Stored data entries
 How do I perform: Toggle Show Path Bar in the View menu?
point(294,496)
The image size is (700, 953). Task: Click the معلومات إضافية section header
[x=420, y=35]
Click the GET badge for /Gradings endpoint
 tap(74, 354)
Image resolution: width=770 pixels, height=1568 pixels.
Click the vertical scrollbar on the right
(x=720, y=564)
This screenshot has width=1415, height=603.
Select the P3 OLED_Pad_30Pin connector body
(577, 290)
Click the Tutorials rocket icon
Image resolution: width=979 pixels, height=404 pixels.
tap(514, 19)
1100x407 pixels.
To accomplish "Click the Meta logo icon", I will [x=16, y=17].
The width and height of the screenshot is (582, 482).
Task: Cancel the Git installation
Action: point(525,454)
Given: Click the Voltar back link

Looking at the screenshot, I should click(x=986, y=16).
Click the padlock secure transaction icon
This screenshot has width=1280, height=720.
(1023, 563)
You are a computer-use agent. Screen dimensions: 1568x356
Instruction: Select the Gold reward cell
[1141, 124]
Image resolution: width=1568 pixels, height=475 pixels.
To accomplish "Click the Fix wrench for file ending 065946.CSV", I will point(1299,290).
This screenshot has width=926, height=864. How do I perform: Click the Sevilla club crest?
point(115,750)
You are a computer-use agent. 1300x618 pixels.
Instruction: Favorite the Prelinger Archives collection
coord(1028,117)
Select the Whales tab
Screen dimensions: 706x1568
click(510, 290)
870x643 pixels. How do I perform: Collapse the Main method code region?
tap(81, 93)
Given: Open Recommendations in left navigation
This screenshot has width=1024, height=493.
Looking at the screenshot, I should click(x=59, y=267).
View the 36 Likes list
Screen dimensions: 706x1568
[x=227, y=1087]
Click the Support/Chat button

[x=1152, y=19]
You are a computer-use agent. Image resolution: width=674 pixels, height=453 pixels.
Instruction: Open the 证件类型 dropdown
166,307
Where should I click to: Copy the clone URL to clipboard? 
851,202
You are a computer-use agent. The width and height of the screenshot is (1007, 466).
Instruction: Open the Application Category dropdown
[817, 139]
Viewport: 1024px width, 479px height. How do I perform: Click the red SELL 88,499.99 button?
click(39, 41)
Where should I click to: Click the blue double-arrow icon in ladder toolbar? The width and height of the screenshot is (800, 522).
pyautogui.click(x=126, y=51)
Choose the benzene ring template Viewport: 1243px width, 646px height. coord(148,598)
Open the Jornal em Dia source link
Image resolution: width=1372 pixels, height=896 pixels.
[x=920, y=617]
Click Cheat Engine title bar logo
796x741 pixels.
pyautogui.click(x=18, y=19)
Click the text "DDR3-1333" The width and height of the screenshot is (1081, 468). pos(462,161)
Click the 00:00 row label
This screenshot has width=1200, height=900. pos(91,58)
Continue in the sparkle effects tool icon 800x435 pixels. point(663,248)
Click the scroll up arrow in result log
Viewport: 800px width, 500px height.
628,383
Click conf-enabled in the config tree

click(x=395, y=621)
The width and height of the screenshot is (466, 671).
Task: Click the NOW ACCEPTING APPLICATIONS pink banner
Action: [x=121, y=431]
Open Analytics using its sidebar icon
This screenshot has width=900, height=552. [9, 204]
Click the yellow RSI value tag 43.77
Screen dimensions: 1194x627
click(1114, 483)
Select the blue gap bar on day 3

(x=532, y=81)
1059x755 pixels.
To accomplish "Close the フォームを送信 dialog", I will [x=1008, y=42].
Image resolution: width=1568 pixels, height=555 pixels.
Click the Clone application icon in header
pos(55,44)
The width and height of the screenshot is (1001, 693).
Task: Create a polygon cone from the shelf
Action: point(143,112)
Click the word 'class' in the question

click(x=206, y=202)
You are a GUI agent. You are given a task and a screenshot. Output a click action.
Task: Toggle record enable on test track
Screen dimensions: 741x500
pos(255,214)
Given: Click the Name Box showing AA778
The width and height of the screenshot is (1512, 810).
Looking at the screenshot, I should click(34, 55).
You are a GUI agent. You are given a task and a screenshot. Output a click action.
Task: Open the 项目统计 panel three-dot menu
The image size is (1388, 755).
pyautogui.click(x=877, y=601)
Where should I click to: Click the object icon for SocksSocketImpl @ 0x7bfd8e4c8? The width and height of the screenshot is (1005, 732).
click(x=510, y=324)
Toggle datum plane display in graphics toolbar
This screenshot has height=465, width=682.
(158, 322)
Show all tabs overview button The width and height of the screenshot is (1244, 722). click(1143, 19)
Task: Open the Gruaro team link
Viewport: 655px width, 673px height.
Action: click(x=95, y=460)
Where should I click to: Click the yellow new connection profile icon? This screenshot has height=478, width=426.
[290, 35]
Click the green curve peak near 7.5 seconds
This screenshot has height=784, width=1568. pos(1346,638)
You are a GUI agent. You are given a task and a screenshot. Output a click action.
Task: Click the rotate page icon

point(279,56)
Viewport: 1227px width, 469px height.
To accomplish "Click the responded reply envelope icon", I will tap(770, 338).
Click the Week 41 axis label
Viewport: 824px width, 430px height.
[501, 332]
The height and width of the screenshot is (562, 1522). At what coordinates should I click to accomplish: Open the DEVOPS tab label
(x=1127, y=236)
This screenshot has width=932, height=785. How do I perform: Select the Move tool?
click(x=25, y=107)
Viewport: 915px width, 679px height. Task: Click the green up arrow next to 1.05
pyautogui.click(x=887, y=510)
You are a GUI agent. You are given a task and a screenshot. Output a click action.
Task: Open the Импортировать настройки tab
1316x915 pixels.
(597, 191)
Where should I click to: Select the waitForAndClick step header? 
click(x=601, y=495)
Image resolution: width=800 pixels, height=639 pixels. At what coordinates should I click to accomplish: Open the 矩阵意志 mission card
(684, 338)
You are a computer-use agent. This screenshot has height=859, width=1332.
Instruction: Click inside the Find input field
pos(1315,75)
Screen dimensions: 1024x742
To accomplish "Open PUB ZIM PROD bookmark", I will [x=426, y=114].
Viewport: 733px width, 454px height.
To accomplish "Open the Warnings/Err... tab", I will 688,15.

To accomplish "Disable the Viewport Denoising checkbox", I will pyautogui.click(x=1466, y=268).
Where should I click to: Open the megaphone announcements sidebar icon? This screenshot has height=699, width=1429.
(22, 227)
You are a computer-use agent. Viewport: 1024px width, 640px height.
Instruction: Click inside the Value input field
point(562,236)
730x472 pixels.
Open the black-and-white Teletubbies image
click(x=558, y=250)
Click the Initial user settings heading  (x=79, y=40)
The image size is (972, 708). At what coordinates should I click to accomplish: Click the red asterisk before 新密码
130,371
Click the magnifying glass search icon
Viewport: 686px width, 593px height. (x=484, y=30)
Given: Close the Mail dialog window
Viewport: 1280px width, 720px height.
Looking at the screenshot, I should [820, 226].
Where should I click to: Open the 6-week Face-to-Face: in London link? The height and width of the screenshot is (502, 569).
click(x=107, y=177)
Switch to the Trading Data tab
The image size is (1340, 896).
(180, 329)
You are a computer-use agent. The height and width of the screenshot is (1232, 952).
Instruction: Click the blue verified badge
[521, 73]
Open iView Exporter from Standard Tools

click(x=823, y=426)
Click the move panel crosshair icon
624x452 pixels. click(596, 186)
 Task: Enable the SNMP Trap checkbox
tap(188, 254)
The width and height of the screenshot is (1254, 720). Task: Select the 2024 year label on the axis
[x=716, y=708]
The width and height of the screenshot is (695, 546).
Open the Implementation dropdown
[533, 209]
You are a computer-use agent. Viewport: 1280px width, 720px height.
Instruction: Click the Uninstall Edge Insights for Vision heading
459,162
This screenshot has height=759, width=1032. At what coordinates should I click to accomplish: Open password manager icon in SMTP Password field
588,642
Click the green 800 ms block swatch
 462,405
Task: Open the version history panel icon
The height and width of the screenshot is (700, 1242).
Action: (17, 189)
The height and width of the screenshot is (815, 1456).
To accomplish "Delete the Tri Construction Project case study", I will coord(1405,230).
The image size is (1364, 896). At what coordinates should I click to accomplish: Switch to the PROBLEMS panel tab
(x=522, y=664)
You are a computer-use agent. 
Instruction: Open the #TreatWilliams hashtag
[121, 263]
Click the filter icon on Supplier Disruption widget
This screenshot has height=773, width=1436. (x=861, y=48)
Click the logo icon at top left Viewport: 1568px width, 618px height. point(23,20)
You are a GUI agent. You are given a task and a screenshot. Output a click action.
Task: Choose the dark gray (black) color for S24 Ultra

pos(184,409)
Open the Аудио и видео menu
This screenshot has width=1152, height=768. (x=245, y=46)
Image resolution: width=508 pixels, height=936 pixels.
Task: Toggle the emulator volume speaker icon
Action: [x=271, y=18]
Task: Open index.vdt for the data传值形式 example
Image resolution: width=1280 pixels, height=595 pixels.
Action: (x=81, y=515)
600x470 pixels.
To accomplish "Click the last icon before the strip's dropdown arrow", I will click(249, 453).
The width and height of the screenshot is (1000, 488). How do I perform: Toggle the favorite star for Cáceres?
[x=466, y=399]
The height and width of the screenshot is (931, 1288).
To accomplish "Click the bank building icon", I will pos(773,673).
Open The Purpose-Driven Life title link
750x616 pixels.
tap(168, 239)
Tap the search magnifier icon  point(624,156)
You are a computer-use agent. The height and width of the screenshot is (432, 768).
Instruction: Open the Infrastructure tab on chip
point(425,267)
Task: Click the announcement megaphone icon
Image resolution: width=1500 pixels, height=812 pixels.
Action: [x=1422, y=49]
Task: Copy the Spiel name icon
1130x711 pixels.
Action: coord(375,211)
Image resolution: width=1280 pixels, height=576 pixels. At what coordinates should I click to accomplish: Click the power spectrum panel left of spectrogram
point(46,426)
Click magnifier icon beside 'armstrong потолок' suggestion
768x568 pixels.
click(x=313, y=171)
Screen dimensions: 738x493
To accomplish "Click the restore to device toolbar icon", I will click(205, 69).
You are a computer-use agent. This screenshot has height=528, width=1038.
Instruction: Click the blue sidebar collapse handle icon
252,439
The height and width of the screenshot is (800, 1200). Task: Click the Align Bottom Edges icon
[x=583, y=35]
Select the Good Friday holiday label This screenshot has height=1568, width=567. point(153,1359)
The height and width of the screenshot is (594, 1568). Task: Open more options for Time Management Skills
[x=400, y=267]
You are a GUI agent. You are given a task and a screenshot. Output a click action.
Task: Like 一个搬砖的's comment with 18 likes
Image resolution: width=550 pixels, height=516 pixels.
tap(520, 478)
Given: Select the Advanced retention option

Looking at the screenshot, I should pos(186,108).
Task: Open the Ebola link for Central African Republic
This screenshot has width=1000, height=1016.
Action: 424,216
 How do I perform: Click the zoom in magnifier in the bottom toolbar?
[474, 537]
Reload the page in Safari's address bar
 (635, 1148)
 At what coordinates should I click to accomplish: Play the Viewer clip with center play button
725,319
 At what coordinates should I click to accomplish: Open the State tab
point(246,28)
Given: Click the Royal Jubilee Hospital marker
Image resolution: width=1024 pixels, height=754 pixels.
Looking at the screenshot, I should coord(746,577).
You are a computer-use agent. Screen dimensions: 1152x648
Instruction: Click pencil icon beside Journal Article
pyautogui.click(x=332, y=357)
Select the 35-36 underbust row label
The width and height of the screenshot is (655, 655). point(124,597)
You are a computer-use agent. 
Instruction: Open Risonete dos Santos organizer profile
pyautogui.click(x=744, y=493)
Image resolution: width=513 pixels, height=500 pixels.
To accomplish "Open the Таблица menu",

EXERCISE DIRECTIONS
Scan the records for the word "Close" and copy every line where it is found.

ANSWER FOR THIS EXERCISE
To accomplish "Close the フォームを送信 dialog", I will [x=1008, y=42].
Given: Close the Mail dialog window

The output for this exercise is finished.